第6話〜 三幅対
(2003/10/12)

 損保ジャパン東郷青児美術館で展示されている、「三幅対」を模した展示法が論議を呼んでいるようです。「三幅対」というのはキリスト教の祭壇画のように、主題を真ん中に置き、左右にサブテーマを配する方法のようですが、ゴッホはルーラン婦人を真ん中に、左右にひまわりを配置する計画を抱いたようです。
 この美術館の展示法が「ゴッホの意図した通りではない!」というのが問題なのだそうですが、展示方法というのは、展示側の解釈に依存するものですから、必ずしも作者の意図通りにはならなくてもやむを得ないと考えます。

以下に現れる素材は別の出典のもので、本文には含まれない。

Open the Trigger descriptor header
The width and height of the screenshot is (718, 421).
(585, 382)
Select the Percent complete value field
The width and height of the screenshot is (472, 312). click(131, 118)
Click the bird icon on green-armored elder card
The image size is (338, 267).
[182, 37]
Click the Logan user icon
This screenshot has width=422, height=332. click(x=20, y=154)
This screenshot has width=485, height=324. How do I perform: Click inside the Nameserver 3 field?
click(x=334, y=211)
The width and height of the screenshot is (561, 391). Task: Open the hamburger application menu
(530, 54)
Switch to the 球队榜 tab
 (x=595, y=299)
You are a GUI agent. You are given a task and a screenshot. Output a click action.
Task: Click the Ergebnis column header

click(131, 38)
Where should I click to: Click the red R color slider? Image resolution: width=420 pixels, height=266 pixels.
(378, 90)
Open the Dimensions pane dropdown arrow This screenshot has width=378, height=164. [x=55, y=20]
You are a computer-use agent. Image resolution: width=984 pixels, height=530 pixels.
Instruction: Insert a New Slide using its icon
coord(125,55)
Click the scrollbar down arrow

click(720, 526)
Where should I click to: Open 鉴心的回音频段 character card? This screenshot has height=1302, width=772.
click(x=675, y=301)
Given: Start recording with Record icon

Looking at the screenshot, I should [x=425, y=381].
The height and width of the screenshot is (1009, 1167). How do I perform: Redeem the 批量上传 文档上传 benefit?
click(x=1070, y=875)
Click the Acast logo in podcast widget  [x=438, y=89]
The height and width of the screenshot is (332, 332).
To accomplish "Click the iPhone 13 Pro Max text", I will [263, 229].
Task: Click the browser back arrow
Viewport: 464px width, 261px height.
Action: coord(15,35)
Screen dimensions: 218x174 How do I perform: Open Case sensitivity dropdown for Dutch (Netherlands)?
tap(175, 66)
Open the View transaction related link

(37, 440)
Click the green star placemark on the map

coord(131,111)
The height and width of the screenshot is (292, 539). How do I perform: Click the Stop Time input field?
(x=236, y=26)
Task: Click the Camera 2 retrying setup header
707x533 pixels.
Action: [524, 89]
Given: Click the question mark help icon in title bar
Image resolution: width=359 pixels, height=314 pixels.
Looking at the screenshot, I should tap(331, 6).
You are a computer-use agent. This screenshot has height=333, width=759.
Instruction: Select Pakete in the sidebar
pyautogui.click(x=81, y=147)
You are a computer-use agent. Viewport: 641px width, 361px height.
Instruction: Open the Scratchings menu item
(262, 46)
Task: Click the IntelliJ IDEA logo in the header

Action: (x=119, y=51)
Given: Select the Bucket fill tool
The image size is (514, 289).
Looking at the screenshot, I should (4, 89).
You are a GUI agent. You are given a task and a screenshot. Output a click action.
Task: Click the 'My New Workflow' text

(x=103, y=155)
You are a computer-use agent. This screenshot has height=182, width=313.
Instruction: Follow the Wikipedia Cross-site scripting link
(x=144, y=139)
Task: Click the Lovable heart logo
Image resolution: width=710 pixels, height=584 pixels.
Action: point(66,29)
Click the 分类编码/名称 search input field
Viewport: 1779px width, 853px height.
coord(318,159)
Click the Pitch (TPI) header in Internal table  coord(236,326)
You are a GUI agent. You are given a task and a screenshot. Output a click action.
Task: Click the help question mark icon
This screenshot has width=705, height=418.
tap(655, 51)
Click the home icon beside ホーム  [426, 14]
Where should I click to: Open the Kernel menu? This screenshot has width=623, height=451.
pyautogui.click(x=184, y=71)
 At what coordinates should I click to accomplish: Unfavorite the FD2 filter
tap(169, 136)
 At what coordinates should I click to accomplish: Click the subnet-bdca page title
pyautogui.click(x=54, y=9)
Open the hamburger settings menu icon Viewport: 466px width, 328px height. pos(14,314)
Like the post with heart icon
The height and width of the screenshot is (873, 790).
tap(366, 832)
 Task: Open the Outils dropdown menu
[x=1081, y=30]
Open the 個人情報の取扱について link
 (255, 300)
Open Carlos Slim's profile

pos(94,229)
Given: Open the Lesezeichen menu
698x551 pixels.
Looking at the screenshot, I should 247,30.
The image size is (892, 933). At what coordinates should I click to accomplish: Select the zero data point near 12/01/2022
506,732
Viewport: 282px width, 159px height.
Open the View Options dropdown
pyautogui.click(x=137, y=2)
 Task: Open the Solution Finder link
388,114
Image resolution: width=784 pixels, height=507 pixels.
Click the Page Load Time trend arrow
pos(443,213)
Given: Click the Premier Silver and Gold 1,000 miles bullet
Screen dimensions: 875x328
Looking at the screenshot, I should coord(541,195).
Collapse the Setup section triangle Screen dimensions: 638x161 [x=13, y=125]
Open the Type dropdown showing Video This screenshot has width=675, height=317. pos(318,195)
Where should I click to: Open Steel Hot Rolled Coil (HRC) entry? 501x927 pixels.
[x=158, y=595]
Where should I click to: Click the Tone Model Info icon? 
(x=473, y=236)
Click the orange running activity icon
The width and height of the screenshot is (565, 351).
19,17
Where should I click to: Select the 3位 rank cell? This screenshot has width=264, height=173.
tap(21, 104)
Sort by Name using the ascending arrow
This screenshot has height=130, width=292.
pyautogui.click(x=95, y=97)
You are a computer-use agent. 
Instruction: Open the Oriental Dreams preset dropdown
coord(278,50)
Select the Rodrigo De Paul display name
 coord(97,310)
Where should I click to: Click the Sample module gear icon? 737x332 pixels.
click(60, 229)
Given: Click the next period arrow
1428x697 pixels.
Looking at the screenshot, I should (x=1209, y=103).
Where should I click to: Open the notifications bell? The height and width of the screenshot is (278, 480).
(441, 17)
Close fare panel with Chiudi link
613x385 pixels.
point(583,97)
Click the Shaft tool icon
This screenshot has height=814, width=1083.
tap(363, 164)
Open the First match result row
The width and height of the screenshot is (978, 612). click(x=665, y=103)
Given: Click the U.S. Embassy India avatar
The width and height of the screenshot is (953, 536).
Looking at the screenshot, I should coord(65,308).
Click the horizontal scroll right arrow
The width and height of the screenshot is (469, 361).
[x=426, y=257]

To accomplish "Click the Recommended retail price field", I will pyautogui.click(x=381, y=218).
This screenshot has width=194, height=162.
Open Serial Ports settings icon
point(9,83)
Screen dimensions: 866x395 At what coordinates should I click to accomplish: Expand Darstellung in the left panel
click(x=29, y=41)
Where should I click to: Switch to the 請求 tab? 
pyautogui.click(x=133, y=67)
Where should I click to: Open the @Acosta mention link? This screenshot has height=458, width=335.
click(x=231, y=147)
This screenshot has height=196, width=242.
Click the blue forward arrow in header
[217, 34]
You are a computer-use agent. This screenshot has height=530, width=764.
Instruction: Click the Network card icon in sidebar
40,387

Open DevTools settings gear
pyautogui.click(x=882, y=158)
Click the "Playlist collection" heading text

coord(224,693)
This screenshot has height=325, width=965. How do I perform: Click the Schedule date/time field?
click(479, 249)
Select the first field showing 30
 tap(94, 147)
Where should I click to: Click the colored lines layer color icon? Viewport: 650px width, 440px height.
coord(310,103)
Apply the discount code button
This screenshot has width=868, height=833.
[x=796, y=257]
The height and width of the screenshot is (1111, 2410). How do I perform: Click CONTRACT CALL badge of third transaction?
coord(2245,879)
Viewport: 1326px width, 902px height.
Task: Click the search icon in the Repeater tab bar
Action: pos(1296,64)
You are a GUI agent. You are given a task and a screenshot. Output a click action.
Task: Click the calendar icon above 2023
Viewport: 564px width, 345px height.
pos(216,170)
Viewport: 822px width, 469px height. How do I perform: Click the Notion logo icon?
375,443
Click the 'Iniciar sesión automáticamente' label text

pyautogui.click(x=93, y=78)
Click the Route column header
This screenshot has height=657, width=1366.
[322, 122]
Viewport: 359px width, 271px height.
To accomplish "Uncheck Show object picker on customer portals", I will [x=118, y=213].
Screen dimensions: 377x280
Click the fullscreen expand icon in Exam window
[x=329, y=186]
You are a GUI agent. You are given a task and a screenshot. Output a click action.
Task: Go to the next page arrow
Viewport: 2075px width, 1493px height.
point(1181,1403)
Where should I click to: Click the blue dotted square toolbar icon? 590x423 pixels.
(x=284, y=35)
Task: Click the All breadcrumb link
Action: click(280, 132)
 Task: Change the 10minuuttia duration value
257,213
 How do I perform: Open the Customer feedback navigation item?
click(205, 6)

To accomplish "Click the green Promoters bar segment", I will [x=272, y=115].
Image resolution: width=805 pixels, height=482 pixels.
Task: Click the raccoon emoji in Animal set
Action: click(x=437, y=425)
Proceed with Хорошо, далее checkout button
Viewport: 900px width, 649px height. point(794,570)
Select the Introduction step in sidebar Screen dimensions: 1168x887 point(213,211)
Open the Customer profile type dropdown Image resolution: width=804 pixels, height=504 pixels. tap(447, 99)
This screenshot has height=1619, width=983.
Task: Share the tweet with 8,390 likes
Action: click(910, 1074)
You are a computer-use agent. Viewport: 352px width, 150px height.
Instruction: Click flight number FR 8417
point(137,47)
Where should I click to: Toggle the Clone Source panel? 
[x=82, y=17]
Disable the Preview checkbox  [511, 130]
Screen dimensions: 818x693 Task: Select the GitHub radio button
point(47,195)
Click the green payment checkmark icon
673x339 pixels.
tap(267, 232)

 音楽の場合、ベートーヴェンなどは執拗に繰り返し記号を楽譜に書き込みましたが、その通りに演奏される場合は殆どありません。演奏家の解釈によって省略されることも可、というのが一般的な考え方のようです。
 芸術作品ってのは、作者の手を離れた瞬間に一人歩きをしてしまうものです。美術や音楽も例外ではありませんし、文学などはいろんな言語に翻訳されています。シェークスピアは、果たして自分の作品が日本語で読まれたり、上演されることを想定していたでしょうか?